Ik ben er stil van. Zoiets is toch niet mogelijk? "Tjee mevrouw, wat erg. Zoveel ellende wens je zelfs je grootste vijand niet toe. Is er helemaal niks mogelijk?  De thuiszorg, heeft u die al geprobeerd?" "Ja, maar die krijg ik niet want ik ben zelf nog goed ter been. Sterker nog, ik heb brieven geschreven naar de koning, naar de burgemeester, naar de krant, naar de televisie, maar iedereen verwijst mij naar instanties die me al lang geleden hebben laten stikken. Ik moet het gewoon zelf maar uitzoeken." "En het maatschappelijk werk uit het ziekenhuis?" "Die proberen mij sterk te maken zodat ik het volhoud, maar dat werkt niet meer. Het probleem zelf lossen ze niet voor me op."
Het is even stil in de auto. Dit moet ik ook eerst eens op een rijtje zetten. Dan ineens valt het me in: "Heeft u al eens geprobeerd om 'nee' te zeggen? Als de dokter, of de wijkverpleging, of de gemeente of wie dan ook u vertelt wat u moet doen voor uw broer, dan kunt u ook gewoon 'nee' zeggen. 'Nee, ik doe het niet meer. Ik ben kapot, ik kan het niet meer.' Zoiets bedoel ik." "O nee, nee, daar begin ik niet aan. Als ik dit niet volhoud, sturen ze hem naar zo'n daklozenopvang. Tussen die landlopers hoort hij helemaal niet thuis." "Waarom denkt u dat? Als elk verpleeghuis in de regio hem te moeilijk vindt en als er nergens een afdeling is waar hij past, dan past hij ook niet bij de daklozenopvang. Zeker niet met zijn medische problemen. Als u het bijltje erbij neergooit zal hij zolang mogelijk in het ziekenhuis blijven, en vervolgens naar een zorghotel gaan, in afwachting van definitieve opvang."
We zijn intussen bij het ziekenhuis aangekomen. De auto staat stil en ik kan haar aankijken. Even zie ik een glimp hoop op haar gezicht, maar meteen betrekt het weer. "Nou chauffeur, dan bent u slecht op de hoogte. Ik heb ooit één keer gezegd dat ik het vertikte en dat ik het niet meer deed. Toen kreeg ik als antwoord 'Weet u dan wel dat uw broer zo op straat gezet kan worden als het ziekenhuis hem niet langer kan opvangen? Dat wilt u toch niet, een man in zijn conditie de straat op sturen?' Nou, dan weet ik genoeg! Nee, nee, daar wil ik niet aan denken. Daar begin ik echt niet aan. Ik wil het niet op mijn geweten hebben dat hij straks op straat staat. Bovendien is hij half dement, hij zal er niks van begrijpen als ik hem zomaar laat vallen. Nee chauffeur, leuk bedacht maar dat doe ik toch echt niet. In ieder geval bedankt voor het meedenken."

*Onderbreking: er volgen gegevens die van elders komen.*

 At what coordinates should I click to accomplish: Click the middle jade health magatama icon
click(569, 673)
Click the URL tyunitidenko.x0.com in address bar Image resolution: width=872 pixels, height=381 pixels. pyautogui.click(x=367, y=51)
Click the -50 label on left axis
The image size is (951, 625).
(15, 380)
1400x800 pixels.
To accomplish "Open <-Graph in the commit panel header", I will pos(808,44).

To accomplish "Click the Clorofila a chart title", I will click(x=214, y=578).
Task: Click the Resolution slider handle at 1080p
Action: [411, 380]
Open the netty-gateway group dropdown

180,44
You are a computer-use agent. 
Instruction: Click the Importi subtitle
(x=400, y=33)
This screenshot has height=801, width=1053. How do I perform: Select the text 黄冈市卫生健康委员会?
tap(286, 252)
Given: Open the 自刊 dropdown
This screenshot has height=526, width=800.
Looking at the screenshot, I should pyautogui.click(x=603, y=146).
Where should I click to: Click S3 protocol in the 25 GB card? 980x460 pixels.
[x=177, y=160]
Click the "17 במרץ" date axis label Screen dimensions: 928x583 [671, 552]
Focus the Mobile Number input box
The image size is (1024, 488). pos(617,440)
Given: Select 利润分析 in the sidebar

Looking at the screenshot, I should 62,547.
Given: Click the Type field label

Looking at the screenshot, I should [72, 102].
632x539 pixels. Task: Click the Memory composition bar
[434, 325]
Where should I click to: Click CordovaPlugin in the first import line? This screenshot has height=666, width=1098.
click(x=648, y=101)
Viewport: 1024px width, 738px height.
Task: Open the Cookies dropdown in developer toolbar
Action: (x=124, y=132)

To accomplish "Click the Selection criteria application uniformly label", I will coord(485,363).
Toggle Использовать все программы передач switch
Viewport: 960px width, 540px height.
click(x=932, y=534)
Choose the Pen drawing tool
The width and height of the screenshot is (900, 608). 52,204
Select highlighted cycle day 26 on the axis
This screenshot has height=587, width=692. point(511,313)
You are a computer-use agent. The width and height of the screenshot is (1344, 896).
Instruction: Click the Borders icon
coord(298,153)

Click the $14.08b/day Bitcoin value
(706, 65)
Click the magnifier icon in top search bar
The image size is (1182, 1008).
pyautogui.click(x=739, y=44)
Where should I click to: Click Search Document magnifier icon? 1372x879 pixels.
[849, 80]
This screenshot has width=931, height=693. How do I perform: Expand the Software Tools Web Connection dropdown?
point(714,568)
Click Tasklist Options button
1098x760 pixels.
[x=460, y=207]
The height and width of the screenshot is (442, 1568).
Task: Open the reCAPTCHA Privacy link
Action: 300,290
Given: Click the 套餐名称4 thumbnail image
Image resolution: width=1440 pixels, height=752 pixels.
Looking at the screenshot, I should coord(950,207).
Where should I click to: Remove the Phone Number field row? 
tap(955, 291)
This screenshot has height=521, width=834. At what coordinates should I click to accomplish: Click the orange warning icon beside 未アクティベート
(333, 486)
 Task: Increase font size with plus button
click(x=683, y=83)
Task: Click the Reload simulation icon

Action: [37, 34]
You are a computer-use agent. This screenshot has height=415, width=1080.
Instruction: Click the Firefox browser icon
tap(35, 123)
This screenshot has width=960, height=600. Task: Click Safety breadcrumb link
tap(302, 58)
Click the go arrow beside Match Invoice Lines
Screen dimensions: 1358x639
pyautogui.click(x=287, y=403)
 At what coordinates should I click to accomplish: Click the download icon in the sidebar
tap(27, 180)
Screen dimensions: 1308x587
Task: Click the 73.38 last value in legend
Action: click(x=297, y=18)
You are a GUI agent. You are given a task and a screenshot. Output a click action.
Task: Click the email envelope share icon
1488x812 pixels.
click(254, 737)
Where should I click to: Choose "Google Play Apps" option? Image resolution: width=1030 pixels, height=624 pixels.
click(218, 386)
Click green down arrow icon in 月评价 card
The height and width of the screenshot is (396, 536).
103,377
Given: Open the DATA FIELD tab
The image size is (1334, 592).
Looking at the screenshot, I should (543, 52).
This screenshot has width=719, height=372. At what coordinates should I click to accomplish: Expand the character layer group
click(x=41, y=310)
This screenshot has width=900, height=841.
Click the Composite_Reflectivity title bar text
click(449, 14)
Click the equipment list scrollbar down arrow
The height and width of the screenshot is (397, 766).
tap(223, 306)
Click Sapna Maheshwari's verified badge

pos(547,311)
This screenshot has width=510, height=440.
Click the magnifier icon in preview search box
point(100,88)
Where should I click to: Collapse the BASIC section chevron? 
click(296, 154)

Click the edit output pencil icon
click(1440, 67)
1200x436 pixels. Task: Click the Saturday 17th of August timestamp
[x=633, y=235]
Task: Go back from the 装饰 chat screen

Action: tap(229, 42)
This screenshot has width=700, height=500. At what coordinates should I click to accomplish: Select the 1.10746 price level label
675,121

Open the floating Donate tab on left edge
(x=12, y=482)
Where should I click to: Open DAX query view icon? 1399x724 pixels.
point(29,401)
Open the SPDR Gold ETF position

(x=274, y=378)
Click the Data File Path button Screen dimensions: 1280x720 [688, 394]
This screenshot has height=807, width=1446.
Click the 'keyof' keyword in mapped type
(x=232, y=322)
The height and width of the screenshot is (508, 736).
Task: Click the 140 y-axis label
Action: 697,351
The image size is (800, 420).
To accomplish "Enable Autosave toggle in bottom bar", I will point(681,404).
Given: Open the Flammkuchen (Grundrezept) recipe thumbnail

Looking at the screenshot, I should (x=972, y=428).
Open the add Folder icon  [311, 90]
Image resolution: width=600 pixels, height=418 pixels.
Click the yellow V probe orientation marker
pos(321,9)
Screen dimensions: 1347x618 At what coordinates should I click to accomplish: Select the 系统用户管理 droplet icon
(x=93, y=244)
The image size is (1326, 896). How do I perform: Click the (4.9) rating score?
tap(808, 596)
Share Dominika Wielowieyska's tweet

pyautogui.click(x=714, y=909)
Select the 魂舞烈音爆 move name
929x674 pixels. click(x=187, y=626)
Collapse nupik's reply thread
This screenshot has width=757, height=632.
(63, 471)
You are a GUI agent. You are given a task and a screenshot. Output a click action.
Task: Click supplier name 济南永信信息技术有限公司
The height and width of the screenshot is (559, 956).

Ze stapt uit en loopt naar binnen, weer een uitzichtloze dag in het ziekenhuis tegemoet.

---------------------------------------------------------------------------------------------------------------

Even off the record: ik typ deze aanvulling 25 uur na plaatsing van dit bericht. 
Intussen heb ik als reactie op deze blogpost van verschillende mensen vergelijkbare verhalen ontvangen. Allemaal schrijnende situaties, die alleen maar voort blijven bestaan omdat het voor de institutionele hulpverlening zo wel gemakkelijk is. Zodra een van de mensen uit de aangedragen voorbeelden het bijltje er echt bij neergooit, is hulpverleningsland in rep en roer. Want o help, nu zitten ze opeens met een patiënt in hun maag die wel héél veel zorg nodig heeft.

Een van de reageerders vertelde uit eigen ervaring: "Leven op zo'n afdeling wens je niemand toe. Maar mantelzorg is op zo'n manier ook een ramp, en niet vol te houden. Als mevrouw nog gezond is kan ze beter zo lang mogelijk van zo'n intensiteit van mantelzorg ontlast worden, voordat ze zelf nog verder in problematiek meegesleurd wordt en ze zelf ook een grotere kostenpost wordt."

Met andere woorden: het is niet zinvol als de hulpverleningsorganisaties in zware gevallen teveel leunen op niet-competente of niet-capabele mantelzorgers. Op korte termijn zijn ze daarmee van het probleem af, maar op lange termijn krijgen ze er een probleem bij.